### Page extract
◆ ◆ ◆ ◆

Here're the occasionally-dominant teams of the last decade: those averaging 66th through 95th in the Dominance Ranking.
(average ranking, all-decade-rank, team)
62.80, 66, Marshall
62.80, 66, Miami (OH)
63.70, 68, Wake Forest
64.60, 69, New Mexico
65.20, 70, Washington St.
65.30, 71, Western Michigan
65.40, 72, East Carolina
65.60, 73, Kansas
67.10, 74, Nevada
69.30, 75, Colorado St.
69.60, 76, Houston
70.90, 77, Arizona
71.70, 78, Kentucky
73.00, 79, Ohio
73.20, 80, Central Mich.
73.20, 80, Colorado
73.70, 82, North Carolina
74.20, 83, UAB
74.70, 84, Northwestern
74.70, 84, Washington
75.60, 86, Illinois
76.20, 87, UTEP
76.70, 88, Louisiana Tech
77.60, 89, Iowa St.
78.60, 90, Akron
79.00, 91, Stanford
80.40, 92, Ball St.

◆ ◆ ◆ ◆

### Assignment
In the Dominance Ranking list, what average ranking is shown for Kentucky?

◆ ◆ ◆ ◆

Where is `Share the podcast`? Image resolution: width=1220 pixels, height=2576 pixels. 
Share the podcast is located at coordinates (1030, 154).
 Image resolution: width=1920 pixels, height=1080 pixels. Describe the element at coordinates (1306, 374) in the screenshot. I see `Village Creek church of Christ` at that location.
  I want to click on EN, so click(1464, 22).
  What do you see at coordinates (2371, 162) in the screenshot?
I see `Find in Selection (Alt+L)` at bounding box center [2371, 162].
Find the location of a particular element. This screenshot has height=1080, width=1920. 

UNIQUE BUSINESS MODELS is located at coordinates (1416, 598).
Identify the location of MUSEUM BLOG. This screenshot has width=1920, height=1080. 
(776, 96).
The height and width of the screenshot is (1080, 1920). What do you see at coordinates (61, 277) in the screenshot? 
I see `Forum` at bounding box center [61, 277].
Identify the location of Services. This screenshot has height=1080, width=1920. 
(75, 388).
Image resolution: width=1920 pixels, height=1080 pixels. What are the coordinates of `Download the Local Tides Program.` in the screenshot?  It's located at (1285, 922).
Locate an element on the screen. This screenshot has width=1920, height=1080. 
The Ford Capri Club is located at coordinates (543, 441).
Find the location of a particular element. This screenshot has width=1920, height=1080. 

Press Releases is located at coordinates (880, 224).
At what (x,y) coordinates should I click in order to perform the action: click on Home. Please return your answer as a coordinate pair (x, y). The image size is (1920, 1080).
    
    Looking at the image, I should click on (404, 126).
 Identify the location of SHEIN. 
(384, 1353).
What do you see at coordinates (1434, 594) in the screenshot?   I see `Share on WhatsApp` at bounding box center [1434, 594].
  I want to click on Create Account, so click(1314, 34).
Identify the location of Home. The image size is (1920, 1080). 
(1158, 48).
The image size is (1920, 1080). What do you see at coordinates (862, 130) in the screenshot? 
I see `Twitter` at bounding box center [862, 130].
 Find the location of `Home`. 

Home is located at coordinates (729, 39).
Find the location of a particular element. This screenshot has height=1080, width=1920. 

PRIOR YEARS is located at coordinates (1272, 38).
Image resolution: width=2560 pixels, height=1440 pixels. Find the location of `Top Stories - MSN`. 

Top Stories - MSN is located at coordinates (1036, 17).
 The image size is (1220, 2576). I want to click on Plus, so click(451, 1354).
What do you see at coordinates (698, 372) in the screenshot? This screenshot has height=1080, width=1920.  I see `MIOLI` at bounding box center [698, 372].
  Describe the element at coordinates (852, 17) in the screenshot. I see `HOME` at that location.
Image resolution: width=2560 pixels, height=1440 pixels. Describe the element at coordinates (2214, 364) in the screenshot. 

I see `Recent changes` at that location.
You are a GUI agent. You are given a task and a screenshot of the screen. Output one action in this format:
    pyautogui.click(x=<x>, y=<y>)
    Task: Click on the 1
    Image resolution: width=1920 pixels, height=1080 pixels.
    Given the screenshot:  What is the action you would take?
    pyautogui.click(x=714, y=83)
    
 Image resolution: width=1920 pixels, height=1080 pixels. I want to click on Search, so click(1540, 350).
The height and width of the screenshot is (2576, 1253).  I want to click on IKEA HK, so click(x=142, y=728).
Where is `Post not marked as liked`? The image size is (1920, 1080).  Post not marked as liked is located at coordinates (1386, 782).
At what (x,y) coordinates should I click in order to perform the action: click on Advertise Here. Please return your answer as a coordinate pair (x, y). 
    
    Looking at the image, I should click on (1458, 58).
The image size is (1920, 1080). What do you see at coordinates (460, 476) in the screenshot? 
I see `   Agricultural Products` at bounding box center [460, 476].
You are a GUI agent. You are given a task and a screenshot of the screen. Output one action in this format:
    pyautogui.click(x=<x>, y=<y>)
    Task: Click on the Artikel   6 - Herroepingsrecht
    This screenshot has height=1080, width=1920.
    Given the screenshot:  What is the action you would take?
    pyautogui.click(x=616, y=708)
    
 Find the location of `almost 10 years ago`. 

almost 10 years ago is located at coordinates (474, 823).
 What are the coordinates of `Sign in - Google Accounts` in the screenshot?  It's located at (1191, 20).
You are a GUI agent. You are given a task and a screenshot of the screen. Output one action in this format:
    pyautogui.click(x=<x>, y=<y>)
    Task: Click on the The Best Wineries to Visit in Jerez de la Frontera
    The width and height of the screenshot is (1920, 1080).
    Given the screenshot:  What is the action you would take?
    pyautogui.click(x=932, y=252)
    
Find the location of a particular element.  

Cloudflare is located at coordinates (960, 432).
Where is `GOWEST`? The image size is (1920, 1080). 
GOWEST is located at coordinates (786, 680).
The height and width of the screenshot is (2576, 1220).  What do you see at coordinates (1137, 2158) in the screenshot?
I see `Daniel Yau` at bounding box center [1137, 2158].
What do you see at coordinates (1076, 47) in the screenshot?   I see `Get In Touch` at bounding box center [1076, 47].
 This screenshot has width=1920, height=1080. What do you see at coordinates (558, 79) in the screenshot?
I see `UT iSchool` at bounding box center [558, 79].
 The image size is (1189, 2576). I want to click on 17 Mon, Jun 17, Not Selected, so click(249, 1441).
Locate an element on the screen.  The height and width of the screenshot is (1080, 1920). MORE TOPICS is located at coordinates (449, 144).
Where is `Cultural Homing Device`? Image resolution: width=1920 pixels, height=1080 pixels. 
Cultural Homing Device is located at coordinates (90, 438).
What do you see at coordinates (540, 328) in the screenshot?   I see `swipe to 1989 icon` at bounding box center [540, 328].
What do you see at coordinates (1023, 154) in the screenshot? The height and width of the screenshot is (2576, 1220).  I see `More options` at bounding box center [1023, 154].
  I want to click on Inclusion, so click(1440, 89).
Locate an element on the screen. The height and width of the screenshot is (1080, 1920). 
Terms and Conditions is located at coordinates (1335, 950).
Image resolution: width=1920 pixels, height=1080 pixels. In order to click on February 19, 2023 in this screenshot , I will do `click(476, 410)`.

◆ ◆ ◆ ◆

### Output
71.70